The crux of the matter however is this: that when everything has been said and done, it would transpire that the LTTE would not allow anyone else to be part of indigenous security arrangement and that inducing disarmament would mean in that case, another protracted war. The very essence of LTTE’s argument for physically eliminating the other groups is that they cannot be entrusted with the security of the Tamils. they have systematically and fanatically endeavored over the years to arrogate the right of ensuring the safety and security of the Tamils from Sri Lanka, India and the other groups. Hence any solution envisaged by the government has to consider the LTTE and its military assets and potential as comprising the law and order system proposed to be set up under the terms of that solution.

If not it means war.

The whole thing has taken on the nature of a pointless conundrum.
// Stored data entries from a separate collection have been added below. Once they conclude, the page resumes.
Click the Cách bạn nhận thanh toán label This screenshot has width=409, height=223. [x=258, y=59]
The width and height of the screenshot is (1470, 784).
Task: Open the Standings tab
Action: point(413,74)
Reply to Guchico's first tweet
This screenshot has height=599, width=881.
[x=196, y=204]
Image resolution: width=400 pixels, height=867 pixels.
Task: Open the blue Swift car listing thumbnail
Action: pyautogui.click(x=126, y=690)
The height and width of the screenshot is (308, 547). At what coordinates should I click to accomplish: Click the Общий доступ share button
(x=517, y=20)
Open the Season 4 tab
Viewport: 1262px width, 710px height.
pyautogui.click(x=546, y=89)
If the government ruthlessly pursues the war while uselessly dragging on the APC then it stand in danger of losing the other groups and ultimately being left only with the LTTE to hold talks; an LTTE which would still retain its potential to re-establish a better organized and resourceful military system to wage a more successful war.

On the other hand if the government talks to the LTTE now and earnestly pursues the process of drawing and setting up a suitable form of autonomy including a security arrangement which would be indigenous it would be again faced with the LTTE as the sole political and military reality in the north and east, because even if the LTTE agrees in principle even at a later stage to the idea of holding elections in the north and east it would be a stage in which the government accepts them as they are; with their military assets, which in turn would mean that other groups will be non-entities in the LTTE dominated areas.
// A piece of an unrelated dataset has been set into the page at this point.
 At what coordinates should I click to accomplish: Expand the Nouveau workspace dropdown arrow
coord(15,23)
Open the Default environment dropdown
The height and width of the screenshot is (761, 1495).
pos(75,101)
These seem to be the reasons why the Tigers feel that it is easier to advance towards thier goal through the studied and calculated alternation of war and peace. The front page comment by the Editor in the latest issue of the pro-LTTE TamilNation will throw some light on these matters that inform the Tigers’ approach to t he military and political methods for achieving their goal.

“It must be said to the credit of President Premadasa, that unlike his predecessor, he is a politician with this ears to the ground; and hence has the perspicacity to understand and respect the nature of the new Tamil phenomenon. This is what perhaps gave him the courage in May 1989 to admit armed Tigers into the city of Colombo and host them in 5-star hotels, over which his Sinhala critics have not stopped taunting him. If his recent convincing win in the local bodies elections has given him the confidence to go back to his original track, he now has the added benefits of two experiences- a one year old pointless dialogue between May 1989 and May 1990 that came to nothing, and the one-year old fruitless war between June 1990 and now, which had come to nothing either, but had left the country weaker economically, and more exposed to strong-arm pressures from western donor countries. In fact he has fewer options now than what he had in May 1989.

President Premadasa is reported to have told a Sinhala audience recently,- in a bilingual flourish- that while he was not prepared to concede Eelam, but short of it he was prepared to give “ellam” (all, in Tamil). That we think is a good beginning.

After all, one should be pragmatic enough to understand that no ruler anywhere can concede anything that is not in his power to give. New nation states are never given, they are always taken. The General Yahya Khans and Bhouttos could not have given Bangladesh; it was taken from them.